Task brief> Please copy the rows starting at the line containing "that [732, 304]" and ending at the last row, swapping "Town" for "Village" and keeping everything else the same.

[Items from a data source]
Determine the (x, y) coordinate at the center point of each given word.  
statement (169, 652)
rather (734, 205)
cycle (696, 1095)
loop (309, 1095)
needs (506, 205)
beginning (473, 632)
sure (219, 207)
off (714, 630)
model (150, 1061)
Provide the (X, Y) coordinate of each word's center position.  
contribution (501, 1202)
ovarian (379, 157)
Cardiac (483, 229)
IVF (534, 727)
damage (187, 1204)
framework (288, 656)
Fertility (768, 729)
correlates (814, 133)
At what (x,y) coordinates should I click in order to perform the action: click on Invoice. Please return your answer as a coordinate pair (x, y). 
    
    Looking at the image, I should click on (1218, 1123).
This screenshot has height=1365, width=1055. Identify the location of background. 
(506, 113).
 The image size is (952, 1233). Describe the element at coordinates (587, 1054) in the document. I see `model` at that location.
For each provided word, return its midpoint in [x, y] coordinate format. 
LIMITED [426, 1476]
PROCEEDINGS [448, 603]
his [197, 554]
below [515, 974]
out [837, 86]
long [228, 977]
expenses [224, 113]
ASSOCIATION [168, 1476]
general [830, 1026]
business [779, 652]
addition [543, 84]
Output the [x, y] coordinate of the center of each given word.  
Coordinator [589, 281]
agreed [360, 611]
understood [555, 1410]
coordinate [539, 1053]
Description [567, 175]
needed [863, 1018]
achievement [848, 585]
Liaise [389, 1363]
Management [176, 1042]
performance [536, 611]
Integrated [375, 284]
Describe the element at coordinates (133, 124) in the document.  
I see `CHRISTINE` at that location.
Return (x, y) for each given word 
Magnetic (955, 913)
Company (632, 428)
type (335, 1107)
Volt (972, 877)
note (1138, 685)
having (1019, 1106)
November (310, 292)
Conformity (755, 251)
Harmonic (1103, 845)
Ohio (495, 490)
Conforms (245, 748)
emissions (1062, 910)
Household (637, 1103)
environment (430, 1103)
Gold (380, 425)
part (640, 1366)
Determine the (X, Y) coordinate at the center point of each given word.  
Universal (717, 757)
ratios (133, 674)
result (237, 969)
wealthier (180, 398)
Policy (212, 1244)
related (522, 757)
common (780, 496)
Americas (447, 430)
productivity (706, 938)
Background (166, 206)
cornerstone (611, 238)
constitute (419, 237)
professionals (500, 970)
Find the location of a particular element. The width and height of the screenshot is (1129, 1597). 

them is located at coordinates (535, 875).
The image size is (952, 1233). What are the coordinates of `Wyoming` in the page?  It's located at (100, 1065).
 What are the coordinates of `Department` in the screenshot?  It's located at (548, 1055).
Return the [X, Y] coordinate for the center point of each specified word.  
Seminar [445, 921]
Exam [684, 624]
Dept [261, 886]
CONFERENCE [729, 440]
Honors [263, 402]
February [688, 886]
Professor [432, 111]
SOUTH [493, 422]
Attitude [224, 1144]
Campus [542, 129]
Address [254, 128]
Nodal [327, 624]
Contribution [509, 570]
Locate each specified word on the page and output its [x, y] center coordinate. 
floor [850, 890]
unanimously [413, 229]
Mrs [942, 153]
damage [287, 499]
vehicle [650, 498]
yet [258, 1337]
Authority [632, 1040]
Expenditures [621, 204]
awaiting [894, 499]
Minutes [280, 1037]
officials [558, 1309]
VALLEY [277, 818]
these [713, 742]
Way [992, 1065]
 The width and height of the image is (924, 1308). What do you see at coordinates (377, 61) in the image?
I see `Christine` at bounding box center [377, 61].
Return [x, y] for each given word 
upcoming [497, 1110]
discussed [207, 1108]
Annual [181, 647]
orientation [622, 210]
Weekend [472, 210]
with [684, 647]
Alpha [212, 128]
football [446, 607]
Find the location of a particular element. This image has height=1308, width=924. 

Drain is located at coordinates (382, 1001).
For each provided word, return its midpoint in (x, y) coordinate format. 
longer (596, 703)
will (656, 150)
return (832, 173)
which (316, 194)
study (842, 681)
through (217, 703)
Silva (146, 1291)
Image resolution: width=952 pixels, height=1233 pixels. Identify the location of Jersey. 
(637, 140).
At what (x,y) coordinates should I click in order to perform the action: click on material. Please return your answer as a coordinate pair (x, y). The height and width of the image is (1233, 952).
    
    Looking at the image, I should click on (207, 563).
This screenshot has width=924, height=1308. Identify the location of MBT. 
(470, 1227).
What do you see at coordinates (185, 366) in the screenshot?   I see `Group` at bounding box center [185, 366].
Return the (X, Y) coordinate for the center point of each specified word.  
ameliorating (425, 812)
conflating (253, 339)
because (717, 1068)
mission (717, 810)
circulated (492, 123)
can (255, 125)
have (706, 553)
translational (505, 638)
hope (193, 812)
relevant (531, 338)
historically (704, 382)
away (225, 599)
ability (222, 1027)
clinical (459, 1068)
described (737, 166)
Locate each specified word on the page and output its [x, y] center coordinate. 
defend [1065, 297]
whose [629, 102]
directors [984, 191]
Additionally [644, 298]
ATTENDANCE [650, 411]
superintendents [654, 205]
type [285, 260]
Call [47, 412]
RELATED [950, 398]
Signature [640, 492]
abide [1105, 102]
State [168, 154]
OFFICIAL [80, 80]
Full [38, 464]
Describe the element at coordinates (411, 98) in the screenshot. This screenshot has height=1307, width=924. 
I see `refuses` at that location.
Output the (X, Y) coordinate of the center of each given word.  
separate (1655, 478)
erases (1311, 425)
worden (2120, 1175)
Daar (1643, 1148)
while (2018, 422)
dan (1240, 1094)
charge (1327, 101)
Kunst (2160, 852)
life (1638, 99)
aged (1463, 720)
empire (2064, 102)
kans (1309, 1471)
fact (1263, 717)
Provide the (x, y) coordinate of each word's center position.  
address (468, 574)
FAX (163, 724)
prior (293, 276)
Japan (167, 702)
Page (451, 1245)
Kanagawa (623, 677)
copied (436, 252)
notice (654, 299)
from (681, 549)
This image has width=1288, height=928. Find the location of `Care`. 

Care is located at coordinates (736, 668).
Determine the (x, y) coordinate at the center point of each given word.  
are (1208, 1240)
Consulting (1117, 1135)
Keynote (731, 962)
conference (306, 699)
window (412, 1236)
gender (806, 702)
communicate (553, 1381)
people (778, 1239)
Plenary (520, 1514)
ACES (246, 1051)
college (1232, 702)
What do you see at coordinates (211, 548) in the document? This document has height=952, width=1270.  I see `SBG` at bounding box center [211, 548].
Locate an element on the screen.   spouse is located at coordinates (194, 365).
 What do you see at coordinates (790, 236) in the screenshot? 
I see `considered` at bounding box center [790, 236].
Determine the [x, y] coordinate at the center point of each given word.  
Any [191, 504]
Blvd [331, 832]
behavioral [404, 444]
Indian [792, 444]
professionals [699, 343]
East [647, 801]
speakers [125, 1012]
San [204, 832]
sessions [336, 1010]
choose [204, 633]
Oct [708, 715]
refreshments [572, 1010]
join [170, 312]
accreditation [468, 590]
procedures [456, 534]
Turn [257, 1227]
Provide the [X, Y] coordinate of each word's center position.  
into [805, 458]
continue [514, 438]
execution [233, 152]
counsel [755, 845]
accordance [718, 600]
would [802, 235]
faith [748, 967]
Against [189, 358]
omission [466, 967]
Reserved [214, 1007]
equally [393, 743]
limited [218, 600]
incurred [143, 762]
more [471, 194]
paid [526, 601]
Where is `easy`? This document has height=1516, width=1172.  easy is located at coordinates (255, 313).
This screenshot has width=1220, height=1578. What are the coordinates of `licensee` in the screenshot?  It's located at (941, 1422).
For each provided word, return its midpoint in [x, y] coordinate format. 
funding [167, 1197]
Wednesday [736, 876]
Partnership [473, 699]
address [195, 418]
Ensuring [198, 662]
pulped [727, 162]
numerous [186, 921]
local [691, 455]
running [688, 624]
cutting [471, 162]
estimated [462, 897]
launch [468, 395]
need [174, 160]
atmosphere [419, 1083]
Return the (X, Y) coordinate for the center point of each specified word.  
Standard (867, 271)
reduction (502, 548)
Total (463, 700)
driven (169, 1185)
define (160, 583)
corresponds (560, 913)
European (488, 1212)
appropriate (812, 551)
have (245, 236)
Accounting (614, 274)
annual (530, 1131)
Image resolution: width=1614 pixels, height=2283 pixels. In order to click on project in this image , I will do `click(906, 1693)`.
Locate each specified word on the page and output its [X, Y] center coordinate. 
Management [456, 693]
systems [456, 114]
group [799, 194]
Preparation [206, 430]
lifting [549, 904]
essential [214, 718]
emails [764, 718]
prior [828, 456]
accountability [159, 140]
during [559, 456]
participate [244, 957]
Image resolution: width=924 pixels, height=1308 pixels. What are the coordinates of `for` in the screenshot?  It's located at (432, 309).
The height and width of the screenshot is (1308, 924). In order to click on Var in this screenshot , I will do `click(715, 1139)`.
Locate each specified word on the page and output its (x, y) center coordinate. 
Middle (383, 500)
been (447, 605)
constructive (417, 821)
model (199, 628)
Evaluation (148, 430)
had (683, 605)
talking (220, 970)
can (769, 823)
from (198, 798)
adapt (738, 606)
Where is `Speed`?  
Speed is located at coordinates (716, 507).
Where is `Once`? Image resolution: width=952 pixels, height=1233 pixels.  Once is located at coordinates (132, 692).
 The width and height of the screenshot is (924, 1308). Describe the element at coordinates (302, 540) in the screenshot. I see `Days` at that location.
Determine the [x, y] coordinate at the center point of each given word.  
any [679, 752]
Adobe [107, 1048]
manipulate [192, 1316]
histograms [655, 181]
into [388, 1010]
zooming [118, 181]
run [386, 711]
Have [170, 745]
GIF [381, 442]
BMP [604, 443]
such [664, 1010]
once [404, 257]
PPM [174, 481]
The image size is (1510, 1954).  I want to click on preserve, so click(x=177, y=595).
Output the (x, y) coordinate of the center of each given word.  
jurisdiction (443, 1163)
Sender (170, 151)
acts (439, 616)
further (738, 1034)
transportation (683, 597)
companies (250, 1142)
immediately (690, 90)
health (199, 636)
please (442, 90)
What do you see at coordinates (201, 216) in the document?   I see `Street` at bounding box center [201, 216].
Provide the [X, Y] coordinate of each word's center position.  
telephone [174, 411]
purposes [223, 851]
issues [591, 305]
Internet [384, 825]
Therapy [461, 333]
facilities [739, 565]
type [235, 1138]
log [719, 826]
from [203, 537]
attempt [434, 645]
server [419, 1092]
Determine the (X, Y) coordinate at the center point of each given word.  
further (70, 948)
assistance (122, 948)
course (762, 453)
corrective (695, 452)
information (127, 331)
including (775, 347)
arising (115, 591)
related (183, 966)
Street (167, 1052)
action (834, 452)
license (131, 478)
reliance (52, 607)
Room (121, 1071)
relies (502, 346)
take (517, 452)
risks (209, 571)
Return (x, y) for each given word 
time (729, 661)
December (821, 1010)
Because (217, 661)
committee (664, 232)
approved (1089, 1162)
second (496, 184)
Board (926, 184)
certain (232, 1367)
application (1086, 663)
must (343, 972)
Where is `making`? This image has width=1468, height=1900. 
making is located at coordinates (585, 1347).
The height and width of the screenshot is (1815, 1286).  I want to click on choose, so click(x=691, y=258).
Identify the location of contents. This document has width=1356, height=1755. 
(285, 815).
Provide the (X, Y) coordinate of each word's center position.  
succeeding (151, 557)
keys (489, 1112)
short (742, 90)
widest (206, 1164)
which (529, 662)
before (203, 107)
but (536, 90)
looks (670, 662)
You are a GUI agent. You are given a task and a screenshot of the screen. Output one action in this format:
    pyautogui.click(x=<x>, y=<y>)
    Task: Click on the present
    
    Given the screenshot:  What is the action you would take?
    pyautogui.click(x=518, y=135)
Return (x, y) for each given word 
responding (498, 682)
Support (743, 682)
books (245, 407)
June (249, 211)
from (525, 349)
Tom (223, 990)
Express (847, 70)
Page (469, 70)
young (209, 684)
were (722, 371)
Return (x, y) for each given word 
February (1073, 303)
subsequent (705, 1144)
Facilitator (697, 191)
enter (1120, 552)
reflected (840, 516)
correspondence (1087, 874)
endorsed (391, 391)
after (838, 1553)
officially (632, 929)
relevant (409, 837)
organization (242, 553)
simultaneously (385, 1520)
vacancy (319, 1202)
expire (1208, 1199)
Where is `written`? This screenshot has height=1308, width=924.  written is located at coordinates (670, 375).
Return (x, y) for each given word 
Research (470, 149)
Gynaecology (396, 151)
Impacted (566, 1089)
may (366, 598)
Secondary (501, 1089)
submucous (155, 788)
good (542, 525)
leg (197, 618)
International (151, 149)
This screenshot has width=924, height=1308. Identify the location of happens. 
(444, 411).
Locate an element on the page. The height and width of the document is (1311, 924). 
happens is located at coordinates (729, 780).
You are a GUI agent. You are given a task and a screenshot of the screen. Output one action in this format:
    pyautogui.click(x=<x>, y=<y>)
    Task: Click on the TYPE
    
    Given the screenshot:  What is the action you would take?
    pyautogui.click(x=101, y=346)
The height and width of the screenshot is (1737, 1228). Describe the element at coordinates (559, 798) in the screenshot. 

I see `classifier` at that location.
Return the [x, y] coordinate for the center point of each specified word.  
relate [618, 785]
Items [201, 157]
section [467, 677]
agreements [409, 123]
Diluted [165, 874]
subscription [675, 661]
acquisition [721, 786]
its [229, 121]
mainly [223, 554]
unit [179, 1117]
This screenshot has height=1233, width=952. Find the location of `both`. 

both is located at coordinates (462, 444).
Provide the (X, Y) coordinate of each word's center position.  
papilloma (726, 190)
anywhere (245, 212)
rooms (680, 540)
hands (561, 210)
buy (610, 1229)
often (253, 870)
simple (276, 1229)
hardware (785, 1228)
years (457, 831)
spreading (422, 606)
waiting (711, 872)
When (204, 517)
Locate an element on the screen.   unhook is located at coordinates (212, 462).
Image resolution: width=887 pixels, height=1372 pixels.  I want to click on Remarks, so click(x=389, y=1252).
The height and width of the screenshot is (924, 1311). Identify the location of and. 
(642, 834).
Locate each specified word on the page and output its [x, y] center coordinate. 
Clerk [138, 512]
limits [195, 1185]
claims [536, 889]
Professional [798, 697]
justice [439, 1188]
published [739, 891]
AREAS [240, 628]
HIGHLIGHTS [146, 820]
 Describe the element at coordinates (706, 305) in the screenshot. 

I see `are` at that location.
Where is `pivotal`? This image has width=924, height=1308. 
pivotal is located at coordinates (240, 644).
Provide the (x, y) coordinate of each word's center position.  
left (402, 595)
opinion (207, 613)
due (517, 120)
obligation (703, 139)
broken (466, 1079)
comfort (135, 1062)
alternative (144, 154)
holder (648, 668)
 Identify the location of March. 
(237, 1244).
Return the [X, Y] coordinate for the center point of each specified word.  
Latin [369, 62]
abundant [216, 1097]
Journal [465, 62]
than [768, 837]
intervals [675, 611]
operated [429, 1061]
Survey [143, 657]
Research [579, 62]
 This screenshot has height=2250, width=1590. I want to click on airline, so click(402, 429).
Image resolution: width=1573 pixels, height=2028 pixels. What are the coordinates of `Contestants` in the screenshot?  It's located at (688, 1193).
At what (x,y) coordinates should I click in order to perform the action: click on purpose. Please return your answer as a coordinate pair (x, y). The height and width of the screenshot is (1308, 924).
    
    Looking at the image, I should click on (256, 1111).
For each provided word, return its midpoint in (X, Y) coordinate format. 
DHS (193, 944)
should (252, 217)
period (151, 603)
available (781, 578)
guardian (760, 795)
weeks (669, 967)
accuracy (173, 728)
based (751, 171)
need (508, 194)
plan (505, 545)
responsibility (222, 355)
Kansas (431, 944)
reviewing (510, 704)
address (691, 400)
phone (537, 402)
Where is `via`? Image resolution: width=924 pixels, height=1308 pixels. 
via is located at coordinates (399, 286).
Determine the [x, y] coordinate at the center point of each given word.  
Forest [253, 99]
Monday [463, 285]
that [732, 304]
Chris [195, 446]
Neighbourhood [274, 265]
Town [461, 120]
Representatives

Exercise output>
that [732, 304]
Chris [195, 446]
Neighbourhood [274, 265]
Village [461, 120]
Representatives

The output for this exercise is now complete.